Like the consequences of your actions, or the. You judge the morality ontological. It is the rule system that determines your actions. Like, lying is bad, therefore don't lie. And then aesthetic, which is about masculine.
In every decision, you go, what is the most masculine choice? What is the most. You know, these people, what anti racism really is. It's a logical framework for interacting with reality, where with every decision, you need to ask, what is the most anti racist choice I could make? Yeah.
B
Or what is the most performatively inclusive woke position I could possibly take? Yeah. But it is misused frequently. So, no, but I think that that shows how you get bigotry as an end result of that, when you do not include, because you're creating a hierarchy of groups within their view of what racism is, where certain groups are more worthy of human dignity than other groups. This is actually really interesting.
There was recently this scandal with a very progressive library that after a cis white man leader retired for that library, they hired the perfect Dei. Not only a very well credentialed and qualified woman to take the position, but a woman who was not white and where things went wrong for her and where a huge sort of campaign against her was created, I think probably started when she, I think, let go of some underperforming employees who also didn't happen to be white, which I think shows where Dei has gone wrong. Which is that true? Dei, which is what this woman was practicing, is. Yet when they were looking for someone who's qualified, they chose to hire someone who also brought in a more diverse perspective.
But then when she actually focused on the outcome and mission of the organization over performative preferential treatment for groups that have historically been discriminated against, then she was defenestrated. Yeah. So it's just bigotry. Yeah, but hold on a second.
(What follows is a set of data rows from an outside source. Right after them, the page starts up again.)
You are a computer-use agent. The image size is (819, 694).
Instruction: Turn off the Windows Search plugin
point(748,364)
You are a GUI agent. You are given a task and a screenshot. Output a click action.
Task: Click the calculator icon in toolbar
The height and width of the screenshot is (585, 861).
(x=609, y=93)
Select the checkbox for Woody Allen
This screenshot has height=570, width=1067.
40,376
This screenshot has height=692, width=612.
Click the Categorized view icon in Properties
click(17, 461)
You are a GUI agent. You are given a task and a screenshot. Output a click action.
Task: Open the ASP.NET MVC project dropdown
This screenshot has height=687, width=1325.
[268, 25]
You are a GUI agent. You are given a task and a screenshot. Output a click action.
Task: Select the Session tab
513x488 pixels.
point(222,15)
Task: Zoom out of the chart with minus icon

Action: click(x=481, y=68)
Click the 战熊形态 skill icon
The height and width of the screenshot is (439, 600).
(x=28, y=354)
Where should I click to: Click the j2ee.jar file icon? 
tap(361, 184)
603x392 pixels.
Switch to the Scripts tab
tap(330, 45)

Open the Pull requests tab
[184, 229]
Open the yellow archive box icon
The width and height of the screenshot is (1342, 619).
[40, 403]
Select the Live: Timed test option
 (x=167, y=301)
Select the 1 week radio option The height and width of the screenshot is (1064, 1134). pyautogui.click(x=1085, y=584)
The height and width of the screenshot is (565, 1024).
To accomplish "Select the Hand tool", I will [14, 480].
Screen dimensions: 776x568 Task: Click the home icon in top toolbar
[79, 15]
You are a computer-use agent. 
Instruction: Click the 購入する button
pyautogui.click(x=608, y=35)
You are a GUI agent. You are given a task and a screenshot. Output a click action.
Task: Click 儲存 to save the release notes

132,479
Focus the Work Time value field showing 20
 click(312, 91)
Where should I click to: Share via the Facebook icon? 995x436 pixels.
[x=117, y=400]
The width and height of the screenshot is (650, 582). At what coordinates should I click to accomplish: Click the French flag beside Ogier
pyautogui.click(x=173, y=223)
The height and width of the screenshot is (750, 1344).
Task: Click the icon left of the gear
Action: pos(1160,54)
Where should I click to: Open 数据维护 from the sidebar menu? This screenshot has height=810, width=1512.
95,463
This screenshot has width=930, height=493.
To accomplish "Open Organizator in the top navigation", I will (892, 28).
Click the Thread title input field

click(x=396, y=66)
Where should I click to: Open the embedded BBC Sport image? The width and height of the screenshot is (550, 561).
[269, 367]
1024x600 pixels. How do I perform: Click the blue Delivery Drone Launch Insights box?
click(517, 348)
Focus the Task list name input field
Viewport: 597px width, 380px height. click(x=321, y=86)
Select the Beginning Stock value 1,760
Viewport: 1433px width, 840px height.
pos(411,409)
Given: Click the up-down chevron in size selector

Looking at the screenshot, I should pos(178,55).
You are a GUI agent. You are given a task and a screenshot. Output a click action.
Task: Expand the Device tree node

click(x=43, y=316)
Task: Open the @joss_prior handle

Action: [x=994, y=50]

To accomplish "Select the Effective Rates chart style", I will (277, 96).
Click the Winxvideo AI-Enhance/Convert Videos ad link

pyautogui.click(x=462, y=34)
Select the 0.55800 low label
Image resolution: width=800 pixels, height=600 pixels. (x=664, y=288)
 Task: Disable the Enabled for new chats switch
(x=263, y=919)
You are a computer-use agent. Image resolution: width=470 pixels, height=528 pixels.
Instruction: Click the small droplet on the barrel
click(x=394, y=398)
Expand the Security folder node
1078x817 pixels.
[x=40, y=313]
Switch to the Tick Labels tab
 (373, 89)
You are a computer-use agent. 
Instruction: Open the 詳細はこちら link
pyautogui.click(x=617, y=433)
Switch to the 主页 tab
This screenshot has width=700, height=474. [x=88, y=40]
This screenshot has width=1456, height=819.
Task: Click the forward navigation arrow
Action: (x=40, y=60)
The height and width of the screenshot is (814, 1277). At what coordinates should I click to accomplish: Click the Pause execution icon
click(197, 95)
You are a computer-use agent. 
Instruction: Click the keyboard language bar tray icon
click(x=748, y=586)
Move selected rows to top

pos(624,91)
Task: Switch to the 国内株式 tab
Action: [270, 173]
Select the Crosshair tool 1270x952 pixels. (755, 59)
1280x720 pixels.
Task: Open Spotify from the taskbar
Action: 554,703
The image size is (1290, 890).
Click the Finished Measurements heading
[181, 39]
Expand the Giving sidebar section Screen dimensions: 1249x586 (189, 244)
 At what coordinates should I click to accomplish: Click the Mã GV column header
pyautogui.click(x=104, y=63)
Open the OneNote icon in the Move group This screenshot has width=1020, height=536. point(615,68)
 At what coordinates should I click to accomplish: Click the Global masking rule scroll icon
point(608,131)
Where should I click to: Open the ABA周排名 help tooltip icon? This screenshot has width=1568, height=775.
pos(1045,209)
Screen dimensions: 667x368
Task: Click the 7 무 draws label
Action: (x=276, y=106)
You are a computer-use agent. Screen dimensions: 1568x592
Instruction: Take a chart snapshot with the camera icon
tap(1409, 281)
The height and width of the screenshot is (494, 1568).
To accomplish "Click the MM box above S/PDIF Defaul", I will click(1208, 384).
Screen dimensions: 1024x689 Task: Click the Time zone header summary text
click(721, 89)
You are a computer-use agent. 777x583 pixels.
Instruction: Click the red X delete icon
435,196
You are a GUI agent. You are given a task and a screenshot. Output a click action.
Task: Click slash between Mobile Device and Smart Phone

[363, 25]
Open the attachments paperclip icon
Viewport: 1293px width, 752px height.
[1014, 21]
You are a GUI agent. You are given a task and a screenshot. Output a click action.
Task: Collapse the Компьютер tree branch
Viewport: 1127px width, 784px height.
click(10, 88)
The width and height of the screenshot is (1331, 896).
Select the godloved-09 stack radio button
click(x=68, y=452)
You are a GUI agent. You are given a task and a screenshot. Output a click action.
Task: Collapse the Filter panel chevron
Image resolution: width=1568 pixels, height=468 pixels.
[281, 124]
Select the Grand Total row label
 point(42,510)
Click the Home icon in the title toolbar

I gotta get something.
A
I'll get started on the piece here. And I think what's great about anti Dei gonna keep pitching this to people is that it actually increases profits. If you had allowed her to do her real job, which should be anti bigotry, you increase the meritocracy within a corporation. When you're doing Dei, you are intrinsically decreasing the efficiency of a corporation because you are maintaining, like, underemploying employees and stuff like that. Anyway, sorry.